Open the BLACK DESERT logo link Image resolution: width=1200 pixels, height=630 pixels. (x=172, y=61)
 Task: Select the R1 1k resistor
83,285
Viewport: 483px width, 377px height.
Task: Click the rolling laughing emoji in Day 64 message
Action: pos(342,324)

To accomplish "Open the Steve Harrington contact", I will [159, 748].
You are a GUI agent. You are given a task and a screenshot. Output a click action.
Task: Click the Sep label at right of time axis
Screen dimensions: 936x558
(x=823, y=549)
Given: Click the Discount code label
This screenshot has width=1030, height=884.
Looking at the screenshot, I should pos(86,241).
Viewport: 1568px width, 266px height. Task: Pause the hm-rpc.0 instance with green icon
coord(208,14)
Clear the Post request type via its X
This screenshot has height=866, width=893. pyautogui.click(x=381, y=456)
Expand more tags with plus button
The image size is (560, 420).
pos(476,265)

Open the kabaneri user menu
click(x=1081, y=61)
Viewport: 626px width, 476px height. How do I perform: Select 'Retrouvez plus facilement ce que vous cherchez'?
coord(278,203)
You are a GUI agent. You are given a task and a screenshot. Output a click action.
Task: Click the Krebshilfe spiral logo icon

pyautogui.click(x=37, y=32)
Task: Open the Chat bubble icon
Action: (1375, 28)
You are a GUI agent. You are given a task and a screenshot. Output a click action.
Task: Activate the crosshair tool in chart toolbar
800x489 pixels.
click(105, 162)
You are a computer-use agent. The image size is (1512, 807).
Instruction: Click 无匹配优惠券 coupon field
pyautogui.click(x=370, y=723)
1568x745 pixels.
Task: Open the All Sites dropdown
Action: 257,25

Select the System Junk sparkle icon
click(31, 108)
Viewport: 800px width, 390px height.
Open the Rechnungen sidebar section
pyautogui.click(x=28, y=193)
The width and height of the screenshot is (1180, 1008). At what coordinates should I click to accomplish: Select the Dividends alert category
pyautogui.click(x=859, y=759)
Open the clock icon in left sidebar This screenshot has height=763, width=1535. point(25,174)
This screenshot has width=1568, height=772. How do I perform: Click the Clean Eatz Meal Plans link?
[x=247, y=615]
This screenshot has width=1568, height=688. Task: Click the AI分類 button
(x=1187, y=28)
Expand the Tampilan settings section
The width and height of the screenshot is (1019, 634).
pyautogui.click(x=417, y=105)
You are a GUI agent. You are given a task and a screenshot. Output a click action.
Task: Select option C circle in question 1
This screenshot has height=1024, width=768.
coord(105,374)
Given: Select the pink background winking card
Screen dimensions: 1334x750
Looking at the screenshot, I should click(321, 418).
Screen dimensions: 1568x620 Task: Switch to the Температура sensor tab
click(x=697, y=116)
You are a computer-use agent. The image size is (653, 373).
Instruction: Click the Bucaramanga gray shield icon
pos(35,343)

————————

■ PROBLEM TO WORK ON
Copy exactly the lines running from the one that contains "Given: Select the" to the end of the material, both ends included.

■ REPLY TO THE TASK
Given: Select the pink background winking card
Screen dimensions: 1334x750
Looking at the screenshot, I should click(321, 418).
Screen dimensions: 1568x620 Task: Switch to the Температура sensor tab
click(x=697, y=116)
You are a computer-use agent. The image size is (653, 373).
Instruction: Click the Bucaramanga gray shield icon
pos(35,343)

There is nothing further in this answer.